Michelle Lippert, a school board member who worked with Citizens for Post Falls Schools in opposition to Reilly’s candidacy, was quoted, “You want to know the difference between back in the 80s and now? When the Aryan Nations were big in this area you saw young men with shaved heads and jackets with patches on them and saw men with sort of a pseudo-Nazi uniform? Today they wear ties and jackets and don’t shave their heads. They don’t stick out.”

Reilly turned up in Idaho news again this fall, with reports that the Idaho Freedom Foundation, which is as influential as any organization in Idaho Republican politics, had hired him as a contractor on communications. The IFF is extremely well connected in Idaho politics; its word carries major weight in the Idaho Legislature.

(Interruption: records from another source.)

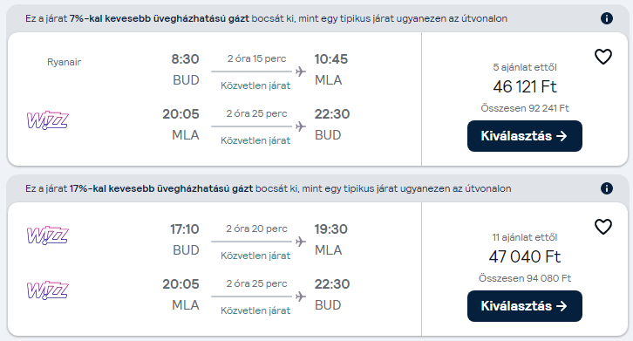Screen dimensions: 633x341
Task: Click the 5 ajánlat ettől text
Action: [525, 67]
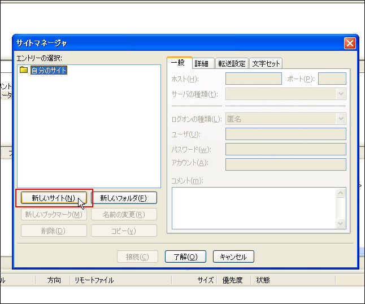
Task: Switch to the 一般 tab
Action: point(180,63)
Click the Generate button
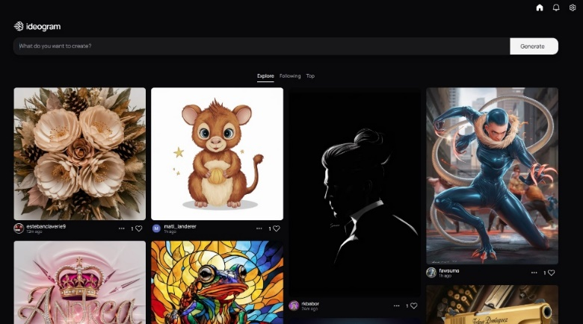Viewport: 583px width, 324px height. point(534,46)
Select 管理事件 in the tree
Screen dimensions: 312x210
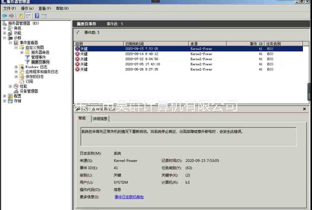pyautogui.click(x=38, y=57)
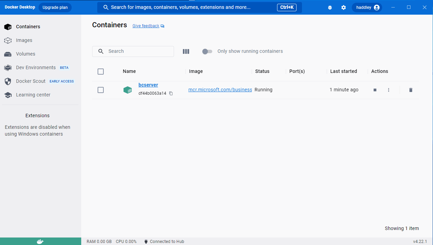The width and height of the screenshot is (433, 245).
Task: Click the Docker whale icon in status bar
Action: click(x=40, y=241)
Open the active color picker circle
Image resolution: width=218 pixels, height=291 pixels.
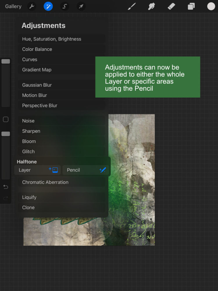point(211,6)
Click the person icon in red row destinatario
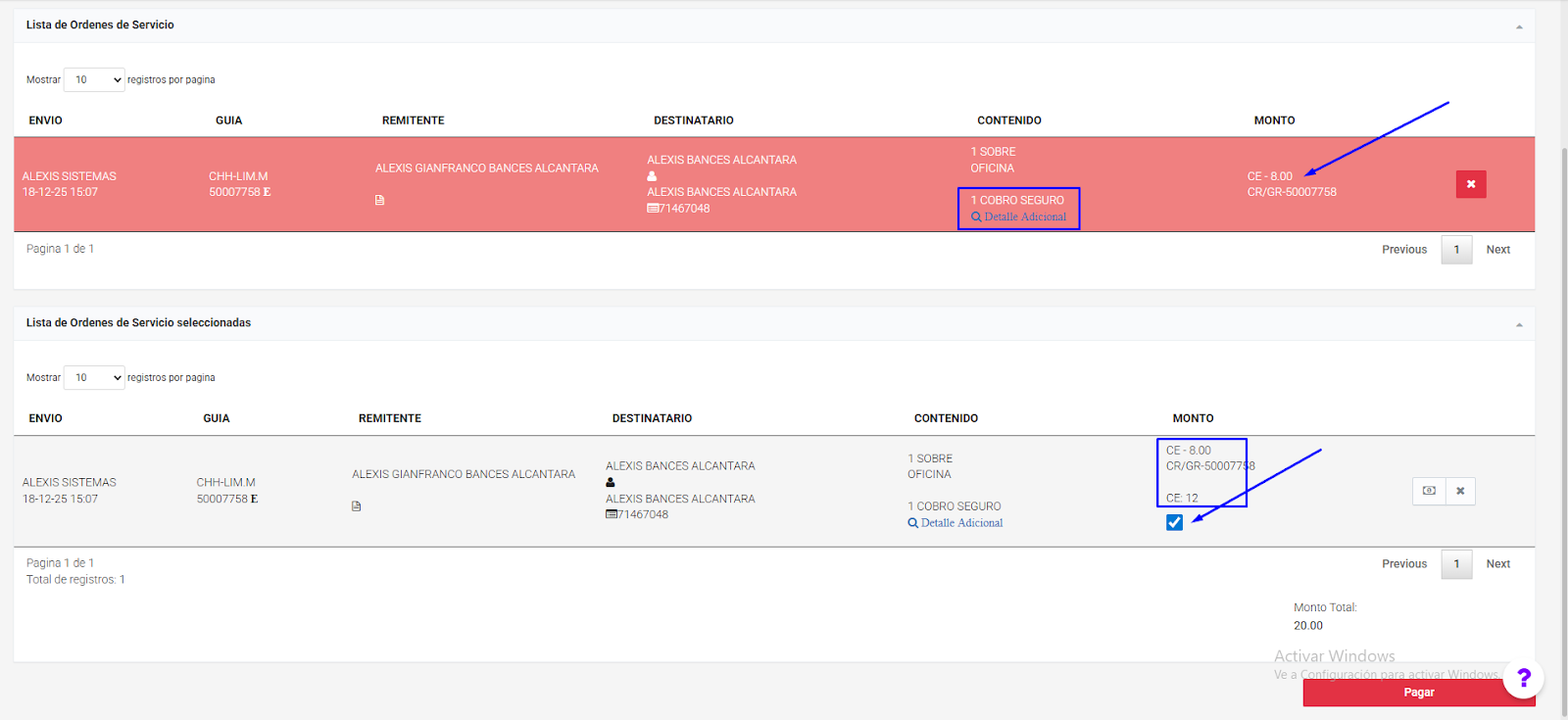The height and width of the screenshot is (720, 1568). point(652,176)
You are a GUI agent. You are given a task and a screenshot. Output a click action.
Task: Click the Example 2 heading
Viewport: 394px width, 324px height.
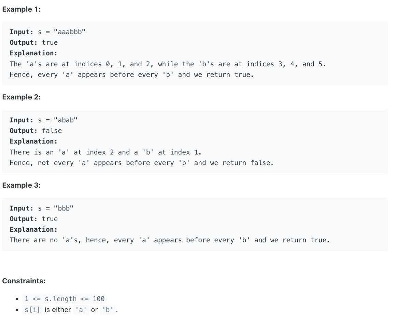tap(22, 97)
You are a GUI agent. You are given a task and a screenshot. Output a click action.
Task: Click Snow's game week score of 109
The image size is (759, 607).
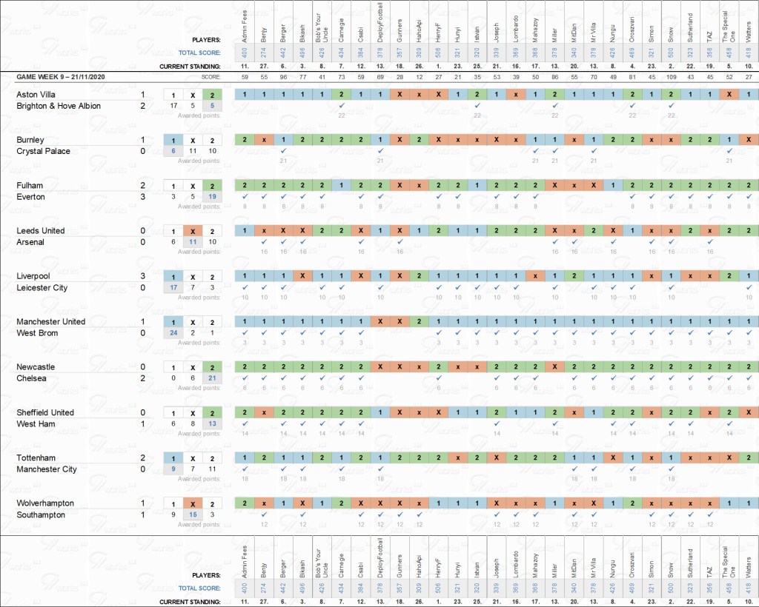pos(670,77)
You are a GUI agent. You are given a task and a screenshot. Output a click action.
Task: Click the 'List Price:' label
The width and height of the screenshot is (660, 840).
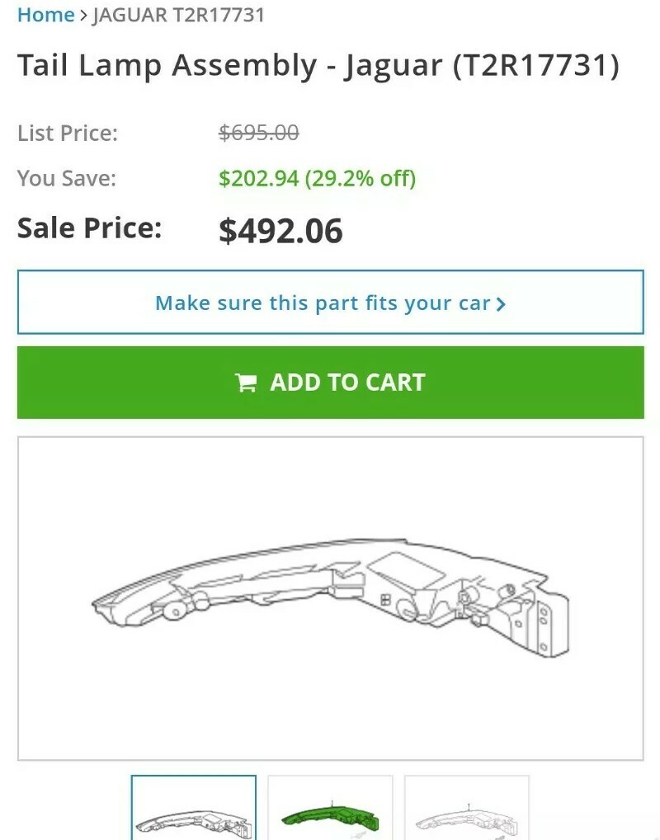tap(68, 132)
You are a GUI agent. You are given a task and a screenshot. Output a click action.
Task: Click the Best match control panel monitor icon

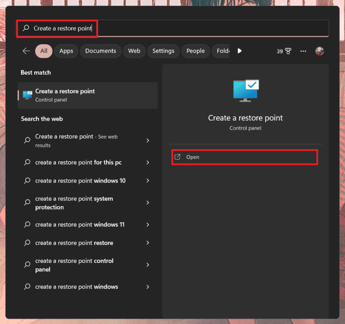(27, 95)
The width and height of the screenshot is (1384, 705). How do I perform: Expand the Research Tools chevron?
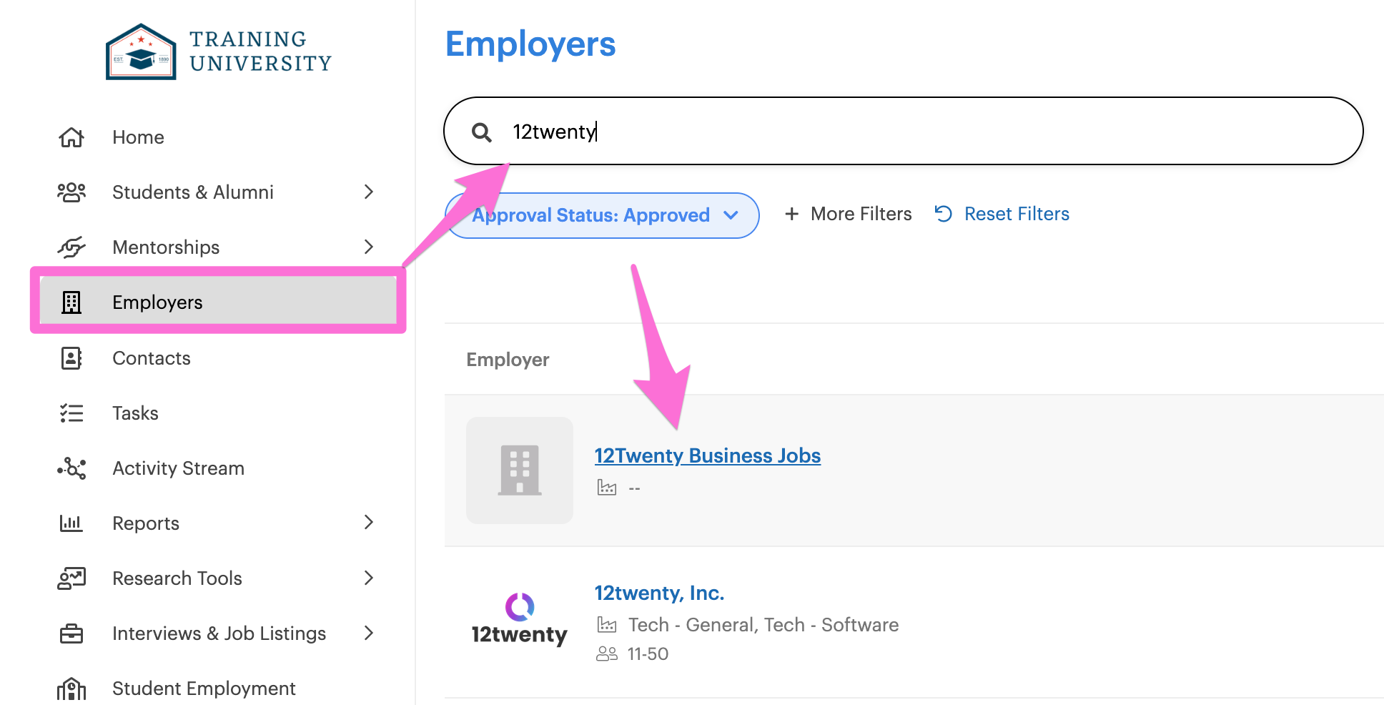[369, 578]
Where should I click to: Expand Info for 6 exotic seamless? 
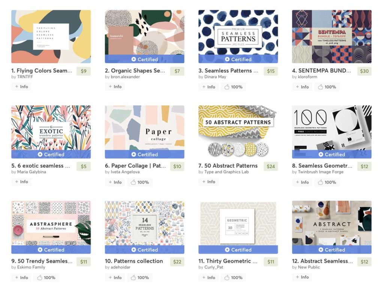pyautogui.click(x=21, y=182)
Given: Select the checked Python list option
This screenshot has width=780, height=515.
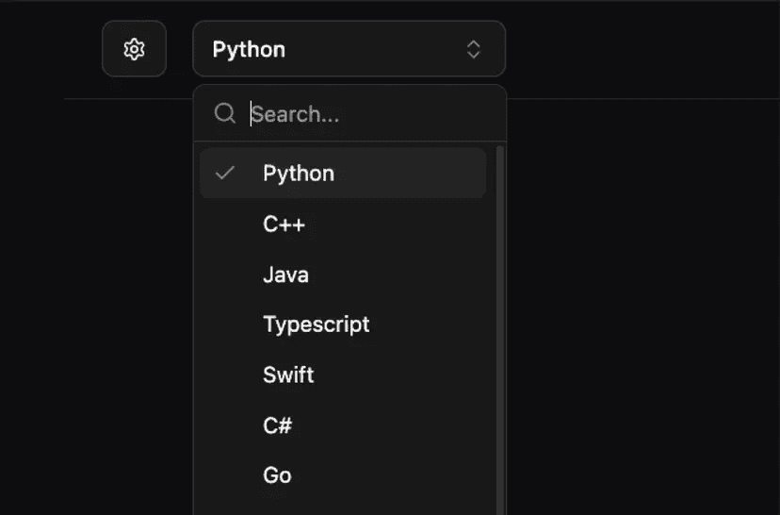Looking at the screenshot, I should 299,174.
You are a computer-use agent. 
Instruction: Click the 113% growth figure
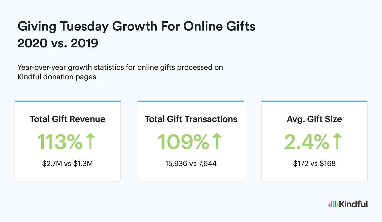(x=60, y=142)
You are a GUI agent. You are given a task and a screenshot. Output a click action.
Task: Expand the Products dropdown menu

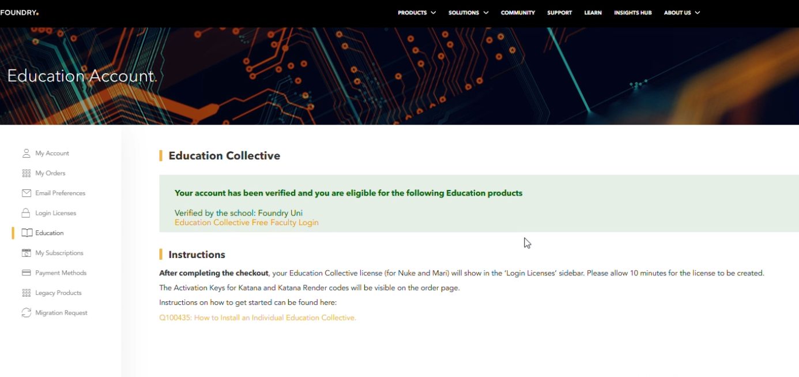(416, 13)
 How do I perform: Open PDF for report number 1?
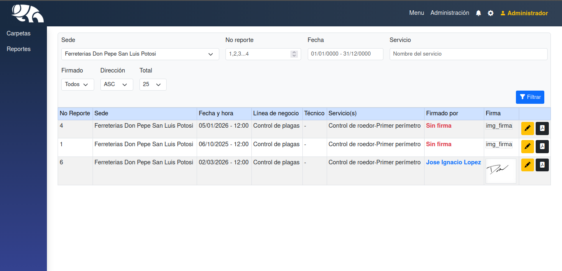pyautogui.click(x=542, y=147)
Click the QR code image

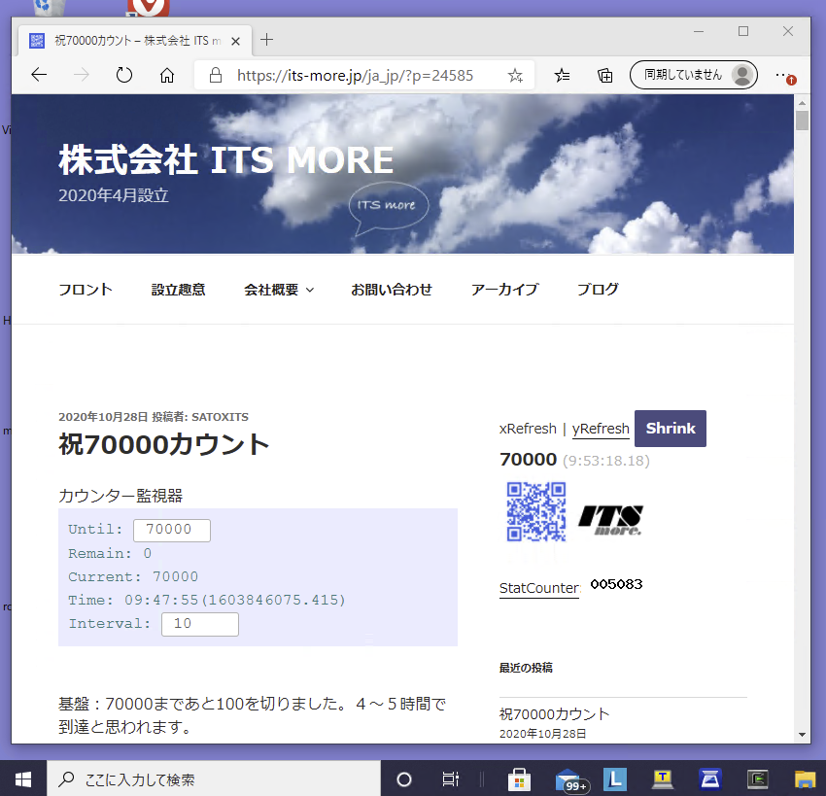tap(535, 511)
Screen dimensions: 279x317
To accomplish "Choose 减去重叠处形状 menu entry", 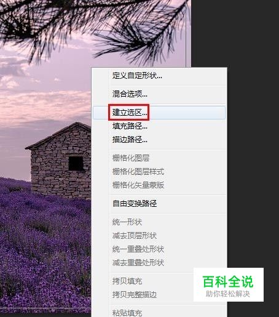I will (x=159, y=263).
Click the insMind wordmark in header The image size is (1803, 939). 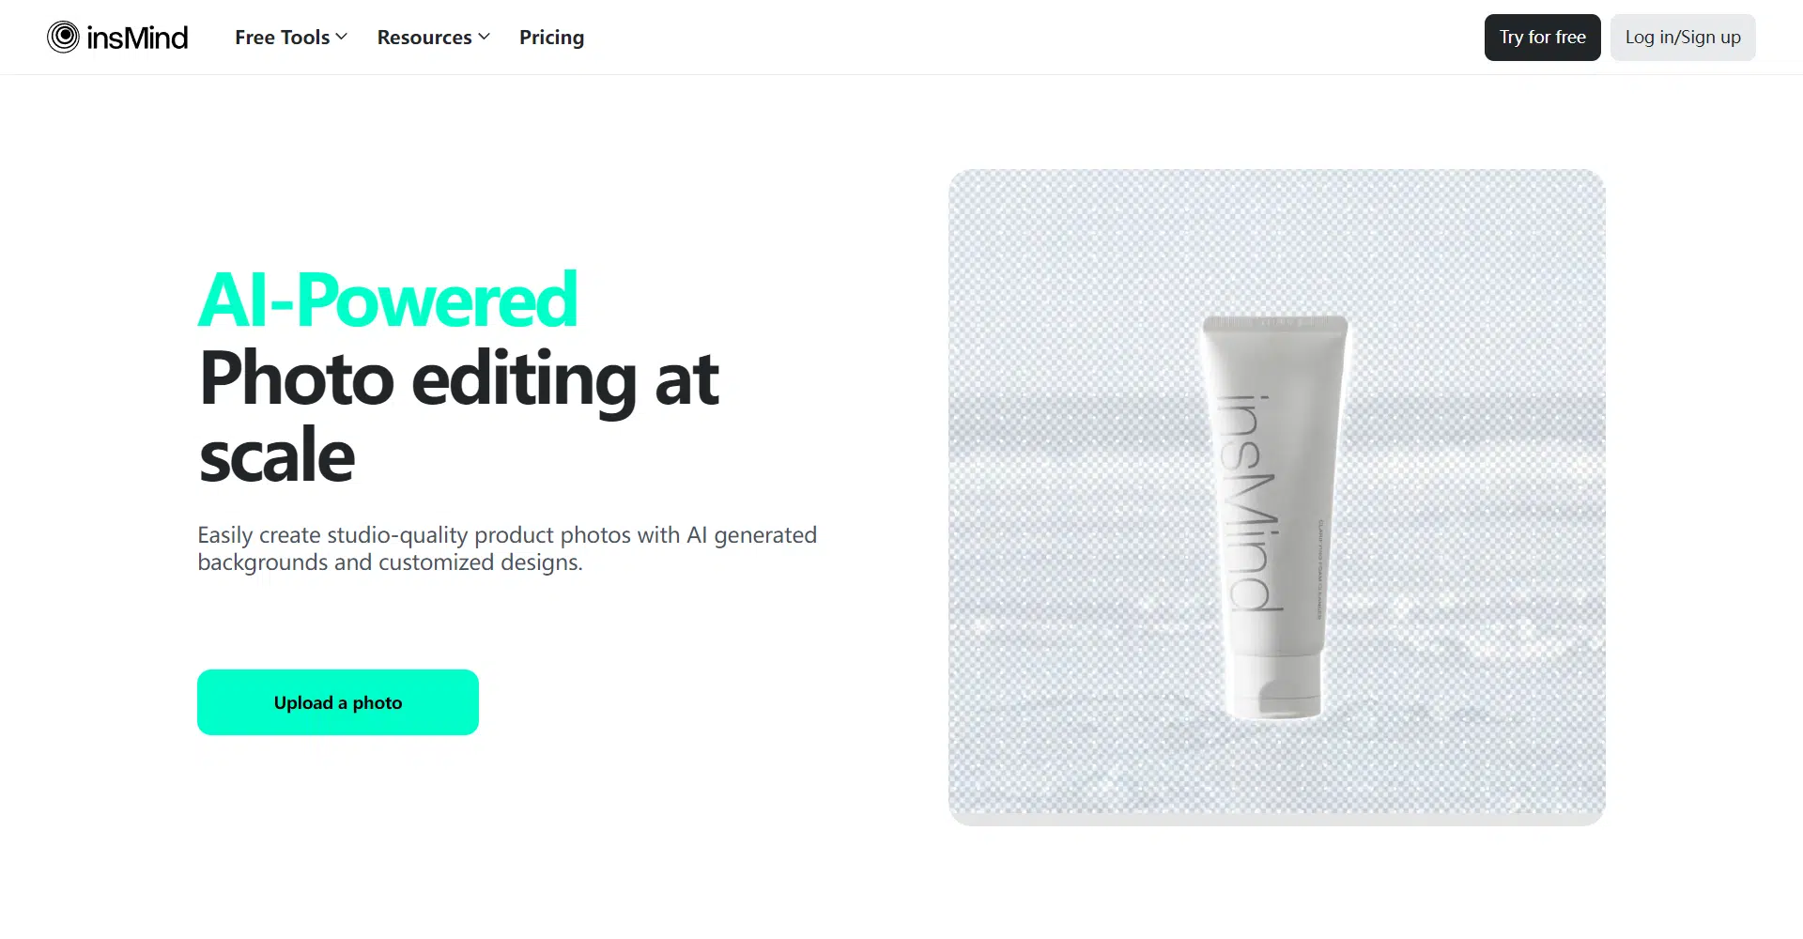click(x=137, y=38)
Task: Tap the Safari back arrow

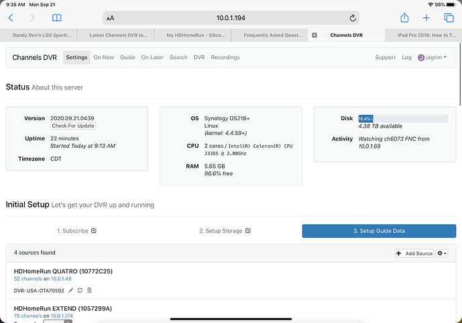Action: coord(11,18)
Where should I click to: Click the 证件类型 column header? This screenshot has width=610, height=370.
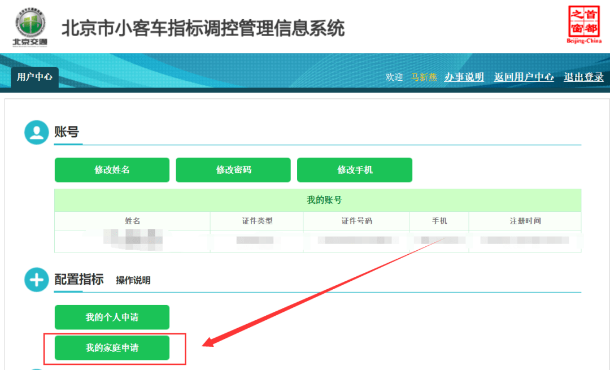click(256, 221)
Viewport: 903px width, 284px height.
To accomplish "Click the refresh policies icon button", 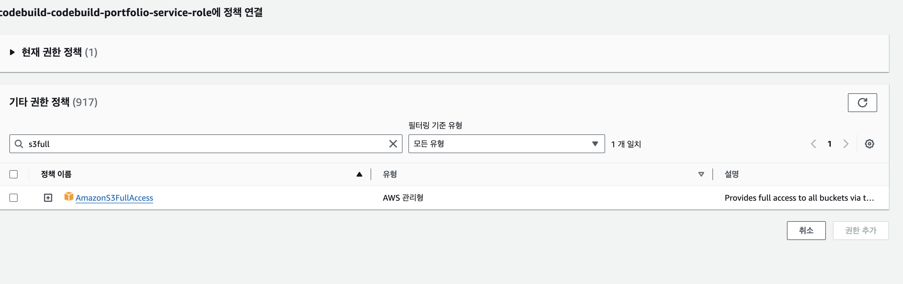I will pos(862,103).
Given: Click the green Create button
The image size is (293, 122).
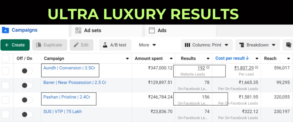Looking at the screenshot, I should 15,45.
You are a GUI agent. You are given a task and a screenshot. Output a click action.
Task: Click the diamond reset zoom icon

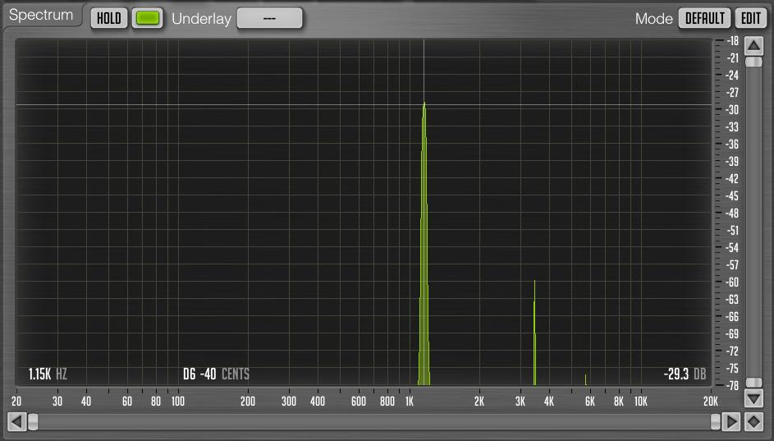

The InvestigateWest article noted a raft of ironies: “The Idaho Freedom Foundation, which began in 2009 as a libertarian-leaning free-market think tank, has been contracting with the self-described Christian nationalist — who’s said ‘free markets are a problem,’ who hates ‘libertarianism more than any other political ideology,’ and who compares conservatives who make capitalism their highest value to ‘being a slave and BEGGING your massa to keep you in chains’.”

A half-century has indeed made a big difference in Idaho, and that’s going beyond appearances.